(Saved data entries)
————————
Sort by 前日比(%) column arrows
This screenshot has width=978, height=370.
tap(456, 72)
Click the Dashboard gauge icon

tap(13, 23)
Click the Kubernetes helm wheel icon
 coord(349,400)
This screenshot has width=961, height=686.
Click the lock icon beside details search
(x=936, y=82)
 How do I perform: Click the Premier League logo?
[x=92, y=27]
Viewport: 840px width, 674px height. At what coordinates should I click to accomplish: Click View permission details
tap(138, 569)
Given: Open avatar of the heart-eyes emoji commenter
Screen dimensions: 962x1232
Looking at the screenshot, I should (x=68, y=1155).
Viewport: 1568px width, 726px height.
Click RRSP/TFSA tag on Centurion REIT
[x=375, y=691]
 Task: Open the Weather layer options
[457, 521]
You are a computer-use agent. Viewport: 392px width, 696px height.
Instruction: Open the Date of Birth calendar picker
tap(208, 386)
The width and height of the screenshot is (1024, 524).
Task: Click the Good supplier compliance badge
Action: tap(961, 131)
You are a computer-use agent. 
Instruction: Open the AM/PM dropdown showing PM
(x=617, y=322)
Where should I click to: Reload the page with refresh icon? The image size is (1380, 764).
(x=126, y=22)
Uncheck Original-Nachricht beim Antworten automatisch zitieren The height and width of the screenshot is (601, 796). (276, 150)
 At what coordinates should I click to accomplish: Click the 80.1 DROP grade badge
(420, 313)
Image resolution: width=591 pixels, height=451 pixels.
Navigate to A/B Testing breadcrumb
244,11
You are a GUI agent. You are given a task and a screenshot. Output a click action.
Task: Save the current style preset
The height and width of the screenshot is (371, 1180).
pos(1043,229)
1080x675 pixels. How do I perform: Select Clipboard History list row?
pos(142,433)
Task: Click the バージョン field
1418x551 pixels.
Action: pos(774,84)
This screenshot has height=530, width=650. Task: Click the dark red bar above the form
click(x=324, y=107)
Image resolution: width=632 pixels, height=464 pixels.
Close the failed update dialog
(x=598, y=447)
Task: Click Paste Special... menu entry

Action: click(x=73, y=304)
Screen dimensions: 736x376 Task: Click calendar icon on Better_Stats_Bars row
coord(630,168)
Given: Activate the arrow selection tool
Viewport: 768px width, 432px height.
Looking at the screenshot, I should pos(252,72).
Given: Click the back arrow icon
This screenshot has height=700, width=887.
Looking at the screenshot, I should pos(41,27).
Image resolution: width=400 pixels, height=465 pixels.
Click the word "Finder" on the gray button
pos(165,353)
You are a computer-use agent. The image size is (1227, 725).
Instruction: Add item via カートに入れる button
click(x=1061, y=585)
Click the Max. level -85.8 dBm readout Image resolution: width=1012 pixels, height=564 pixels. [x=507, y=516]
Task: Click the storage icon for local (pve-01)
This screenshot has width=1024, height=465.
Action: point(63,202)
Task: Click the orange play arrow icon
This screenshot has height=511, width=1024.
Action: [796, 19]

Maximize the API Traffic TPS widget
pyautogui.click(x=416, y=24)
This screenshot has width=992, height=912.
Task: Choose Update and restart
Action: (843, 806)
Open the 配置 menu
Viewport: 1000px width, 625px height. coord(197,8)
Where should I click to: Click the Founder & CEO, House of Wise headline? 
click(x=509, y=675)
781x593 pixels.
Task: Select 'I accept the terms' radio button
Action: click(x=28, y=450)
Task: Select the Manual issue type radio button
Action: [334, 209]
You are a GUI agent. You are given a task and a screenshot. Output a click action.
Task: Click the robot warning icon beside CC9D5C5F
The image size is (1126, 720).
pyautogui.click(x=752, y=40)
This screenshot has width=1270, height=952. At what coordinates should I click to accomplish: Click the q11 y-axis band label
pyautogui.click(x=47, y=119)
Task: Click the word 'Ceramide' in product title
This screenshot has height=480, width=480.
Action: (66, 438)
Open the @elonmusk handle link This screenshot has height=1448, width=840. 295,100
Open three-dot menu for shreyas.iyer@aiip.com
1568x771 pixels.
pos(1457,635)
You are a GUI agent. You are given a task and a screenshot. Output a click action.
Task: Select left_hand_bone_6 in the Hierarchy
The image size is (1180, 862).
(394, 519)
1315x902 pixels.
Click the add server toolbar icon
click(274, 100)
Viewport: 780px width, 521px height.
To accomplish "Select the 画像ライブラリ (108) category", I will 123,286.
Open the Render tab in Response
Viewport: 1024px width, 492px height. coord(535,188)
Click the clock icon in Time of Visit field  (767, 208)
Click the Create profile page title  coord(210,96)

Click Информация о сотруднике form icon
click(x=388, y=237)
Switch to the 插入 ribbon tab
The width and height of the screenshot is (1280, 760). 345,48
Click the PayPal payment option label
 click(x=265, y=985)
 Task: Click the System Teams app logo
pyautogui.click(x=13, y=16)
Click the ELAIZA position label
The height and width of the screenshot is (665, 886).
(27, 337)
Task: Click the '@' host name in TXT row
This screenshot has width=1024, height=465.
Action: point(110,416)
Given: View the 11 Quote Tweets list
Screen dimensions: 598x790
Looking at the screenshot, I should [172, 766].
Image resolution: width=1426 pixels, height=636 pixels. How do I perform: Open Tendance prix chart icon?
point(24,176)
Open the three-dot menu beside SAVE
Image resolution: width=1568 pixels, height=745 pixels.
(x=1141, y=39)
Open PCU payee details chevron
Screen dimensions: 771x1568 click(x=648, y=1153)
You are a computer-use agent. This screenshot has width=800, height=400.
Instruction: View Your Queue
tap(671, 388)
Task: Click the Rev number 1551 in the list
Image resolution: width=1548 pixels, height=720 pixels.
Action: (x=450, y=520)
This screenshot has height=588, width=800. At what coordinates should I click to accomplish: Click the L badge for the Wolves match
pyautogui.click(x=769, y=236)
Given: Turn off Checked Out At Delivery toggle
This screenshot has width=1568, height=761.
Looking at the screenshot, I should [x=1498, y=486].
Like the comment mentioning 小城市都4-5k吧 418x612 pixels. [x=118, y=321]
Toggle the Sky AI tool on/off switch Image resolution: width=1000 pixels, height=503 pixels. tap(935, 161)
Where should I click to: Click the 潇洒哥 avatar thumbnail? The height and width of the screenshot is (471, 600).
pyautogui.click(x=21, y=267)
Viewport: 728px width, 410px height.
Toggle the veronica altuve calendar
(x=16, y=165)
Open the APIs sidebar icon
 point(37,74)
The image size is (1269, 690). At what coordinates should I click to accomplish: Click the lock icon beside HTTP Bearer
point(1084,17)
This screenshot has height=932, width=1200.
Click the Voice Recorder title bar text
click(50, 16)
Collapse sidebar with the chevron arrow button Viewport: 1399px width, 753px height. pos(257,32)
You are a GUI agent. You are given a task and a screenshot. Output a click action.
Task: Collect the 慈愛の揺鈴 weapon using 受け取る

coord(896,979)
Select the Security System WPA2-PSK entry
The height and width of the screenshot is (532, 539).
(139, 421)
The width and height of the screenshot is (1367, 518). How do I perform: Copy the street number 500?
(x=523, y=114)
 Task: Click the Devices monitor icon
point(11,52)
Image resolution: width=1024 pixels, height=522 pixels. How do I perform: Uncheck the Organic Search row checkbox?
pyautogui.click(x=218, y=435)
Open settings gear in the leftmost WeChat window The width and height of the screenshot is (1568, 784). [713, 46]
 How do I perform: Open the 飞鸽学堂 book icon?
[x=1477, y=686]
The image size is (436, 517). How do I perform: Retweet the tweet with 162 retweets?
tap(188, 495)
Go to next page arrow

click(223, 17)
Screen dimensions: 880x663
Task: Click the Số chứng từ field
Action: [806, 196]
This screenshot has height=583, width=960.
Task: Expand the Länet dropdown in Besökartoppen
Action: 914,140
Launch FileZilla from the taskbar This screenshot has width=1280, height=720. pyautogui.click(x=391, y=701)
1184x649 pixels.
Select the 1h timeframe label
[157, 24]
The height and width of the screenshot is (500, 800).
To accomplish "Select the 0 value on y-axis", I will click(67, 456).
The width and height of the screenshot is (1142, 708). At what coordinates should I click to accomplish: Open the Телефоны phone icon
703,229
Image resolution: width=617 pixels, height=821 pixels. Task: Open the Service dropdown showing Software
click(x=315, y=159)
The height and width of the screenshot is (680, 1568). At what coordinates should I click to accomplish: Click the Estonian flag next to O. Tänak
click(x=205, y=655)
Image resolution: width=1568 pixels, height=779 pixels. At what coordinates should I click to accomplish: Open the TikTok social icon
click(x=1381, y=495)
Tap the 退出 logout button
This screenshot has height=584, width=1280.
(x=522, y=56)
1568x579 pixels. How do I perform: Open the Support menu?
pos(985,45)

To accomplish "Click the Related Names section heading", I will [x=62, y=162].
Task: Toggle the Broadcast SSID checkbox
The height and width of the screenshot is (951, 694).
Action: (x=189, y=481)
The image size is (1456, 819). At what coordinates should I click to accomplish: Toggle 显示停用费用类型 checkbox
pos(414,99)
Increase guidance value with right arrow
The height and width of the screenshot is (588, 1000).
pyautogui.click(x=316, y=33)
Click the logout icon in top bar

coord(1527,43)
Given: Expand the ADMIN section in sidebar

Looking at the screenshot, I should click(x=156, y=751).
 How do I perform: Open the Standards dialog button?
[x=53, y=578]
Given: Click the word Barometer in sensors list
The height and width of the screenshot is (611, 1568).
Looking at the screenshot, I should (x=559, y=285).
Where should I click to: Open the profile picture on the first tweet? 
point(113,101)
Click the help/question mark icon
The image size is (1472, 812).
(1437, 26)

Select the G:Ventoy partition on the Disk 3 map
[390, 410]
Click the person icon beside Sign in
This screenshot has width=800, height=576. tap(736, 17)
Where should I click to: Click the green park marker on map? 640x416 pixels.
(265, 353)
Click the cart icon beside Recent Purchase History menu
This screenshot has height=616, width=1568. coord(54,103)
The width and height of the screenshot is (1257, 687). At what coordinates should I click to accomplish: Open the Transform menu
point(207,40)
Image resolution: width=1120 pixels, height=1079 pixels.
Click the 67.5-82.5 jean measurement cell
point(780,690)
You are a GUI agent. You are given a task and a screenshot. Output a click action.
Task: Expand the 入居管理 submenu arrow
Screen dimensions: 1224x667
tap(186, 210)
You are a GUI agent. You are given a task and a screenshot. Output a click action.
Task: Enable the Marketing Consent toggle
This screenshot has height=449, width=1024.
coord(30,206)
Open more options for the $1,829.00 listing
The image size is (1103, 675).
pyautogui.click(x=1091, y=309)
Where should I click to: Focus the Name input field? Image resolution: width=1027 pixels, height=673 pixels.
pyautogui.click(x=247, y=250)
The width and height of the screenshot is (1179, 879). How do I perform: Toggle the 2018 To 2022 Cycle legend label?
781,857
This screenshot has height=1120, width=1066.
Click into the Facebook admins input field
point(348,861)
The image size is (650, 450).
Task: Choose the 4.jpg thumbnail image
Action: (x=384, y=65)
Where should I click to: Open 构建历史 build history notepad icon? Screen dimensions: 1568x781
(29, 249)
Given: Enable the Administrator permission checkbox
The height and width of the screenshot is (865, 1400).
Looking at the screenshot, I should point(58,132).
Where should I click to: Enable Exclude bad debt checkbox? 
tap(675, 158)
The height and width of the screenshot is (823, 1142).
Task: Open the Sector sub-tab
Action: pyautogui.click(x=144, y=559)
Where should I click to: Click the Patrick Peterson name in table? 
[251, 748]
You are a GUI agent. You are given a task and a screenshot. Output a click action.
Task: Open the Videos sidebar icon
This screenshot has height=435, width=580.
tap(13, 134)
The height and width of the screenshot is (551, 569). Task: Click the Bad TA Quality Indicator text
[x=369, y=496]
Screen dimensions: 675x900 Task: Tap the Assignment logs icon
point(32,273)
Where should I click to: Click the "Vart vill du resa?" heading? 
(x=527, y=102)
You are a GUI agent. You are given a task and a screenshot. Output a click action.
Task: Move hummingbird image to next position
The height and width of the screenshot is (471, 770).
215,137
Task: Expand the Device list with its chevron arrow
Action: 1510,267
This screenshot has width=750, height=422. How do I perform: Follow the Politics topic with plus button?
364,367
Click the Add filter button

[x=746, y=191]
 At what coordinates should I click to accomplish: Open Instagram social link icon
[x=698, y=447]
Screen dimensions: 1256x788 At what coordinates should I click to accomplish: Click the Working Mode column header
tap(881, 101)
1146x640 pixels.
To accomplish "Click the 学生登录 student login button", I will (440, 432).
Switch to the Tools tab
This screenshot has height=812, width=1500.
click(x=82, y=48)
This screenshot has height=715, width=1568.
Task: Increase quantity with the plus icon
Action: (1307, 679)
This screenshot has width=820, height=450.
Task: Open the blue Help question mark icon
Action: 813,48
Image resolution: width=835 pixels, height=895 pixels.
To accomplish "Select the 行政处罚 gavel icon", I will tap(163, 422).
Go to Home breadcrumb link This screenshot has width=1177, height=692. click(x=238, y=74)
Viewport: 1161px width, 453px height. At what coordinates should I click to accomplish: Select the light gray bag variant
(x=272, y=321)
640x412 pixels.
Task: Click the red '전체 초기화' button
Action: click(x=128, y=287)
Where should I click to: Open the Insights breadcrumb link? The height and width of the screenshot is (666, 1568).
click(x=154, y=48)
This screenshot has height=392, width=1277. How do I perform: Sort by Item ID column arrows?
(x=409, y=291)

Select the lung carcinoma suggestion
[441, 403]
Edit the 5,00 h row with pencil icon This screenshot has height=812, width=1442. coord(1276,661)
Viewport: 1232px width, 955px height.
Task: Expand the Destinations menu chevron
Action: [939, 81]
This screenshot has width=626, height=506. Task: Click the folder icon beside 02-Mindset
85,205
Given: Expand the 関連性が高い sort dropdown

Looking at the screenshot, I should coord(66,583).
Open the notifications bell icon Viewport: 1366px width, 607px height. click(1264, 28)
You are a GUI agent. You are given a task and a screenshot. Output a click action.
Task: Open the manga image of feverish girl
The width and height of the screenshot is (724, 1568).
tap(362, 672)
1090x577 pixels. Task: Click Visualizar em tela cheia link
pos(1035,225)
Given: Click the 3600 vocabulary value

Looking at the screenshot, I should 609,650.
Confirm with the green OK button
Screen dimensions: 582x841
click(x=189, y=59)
————————
### What this task involves
Where in the records above does the word "computer" appear? Copy each line that holds it.

### Response to the exercise
You are a computer-use agent. Viewport: 392px width, 696px height.
You are a computer-use agent. 
You are a computer-use agent. The image size is (1227, 725).
You are a computer-use agent. This screenshot has width=800, height=400.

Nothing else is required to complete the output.